Question

Holly chooses seven out of nine plants for the front of her house with the remaining plants to be used on the side of the house.
If order does not matter, in how many ways can she choose the plants for the front of the house?

Answer

**step1** Understanding the problem

Holly has a total of 9 plants. She needs to select 7 of these plants to put in the front of her house. The problem asks us to find out how many different groups of 7 plants she can choose for the front, and the order in which she chooses them does not matter.
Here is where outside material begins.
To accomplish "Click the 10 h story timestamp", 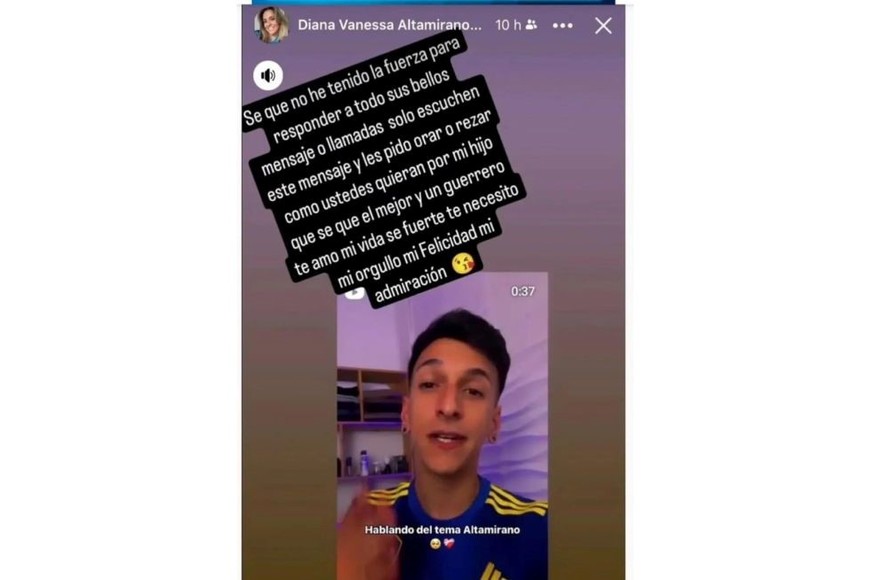I will pos(508,25).
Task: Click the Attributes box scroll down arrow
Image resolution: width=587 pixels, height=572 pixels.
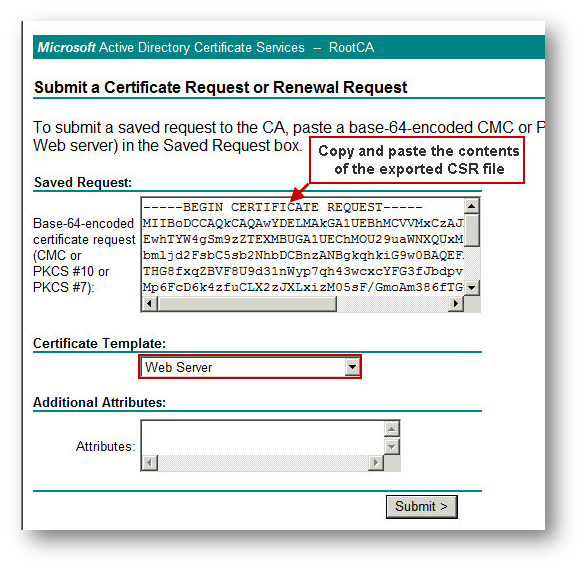Action: point(392,447)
**step2** Simplifying the choice

If Holly chooses 7 plants for the front of her house out of 9 total plants, it means that the remaining plants will not go to the front. These remaining plants will go to the side of the house. To find out how many plants go to the side, we subtract the number of plants chosen for the front from the total number of plants: $$9 - 7 = 2$$ plants.

**step3** Relating choices

Choosing 7 plants to put in the front of the house is the same as choosing 2 plants to *not* put in the front of the house (these 2 plants will go to the side). So, instead of figuring out how many ways to pick 7 plants, we can figure out how many ways to pick the 2 plants that will be left out of the front group. This is often an easier way to count when the number of items chosen is close to the total number of items.

**step4** Counting possibilities for the first plant chosen for the side

Let's think about how many ways Holly can choose these 2 plants for the side. For the very first plant she picks to set aside (to go to the side of the house), she has 9 different plants to choose from.

**step5** Counting possibilities for the second plant chosen for the side

After she has chosen one plant for the side, there are now 8 plants remaining. So, for the second plant she picks to go to the side, she has 8 different plants left to choose from.

**step6** Calculating initial pairs if order mattered

If the order in which she picked these two plants for the side mattered (for example, picking Plant A then Plant B was different from picking Plant B then Plant A), she would have $$9 \times 8 = 72$$ different ways to pick the two plants.

**step7** Adjusting for order not mattering

However, the problem states that order does not matter. This means picking Plant A and Plant B for the side is the same as picking Plant B and Plant A for the side. For every pair of 2 plants (like Plant A and Plant B), we have counted them twice in our 72 possibilities (once as A then B, and once as B then A). To correct for this double-counting, we need to divide our total number of ordered pairs by 2.

**step8** Final calculation

To find the total number of unique ways to choose 2 plants out of 9 (which is the same as choosing 7 plants out of 9), we divide the result from the previous step by 2: $$72 \div 2 = 36$$ ways. Therefore, there are 36 ways Holly can choose the plants for the front of her house.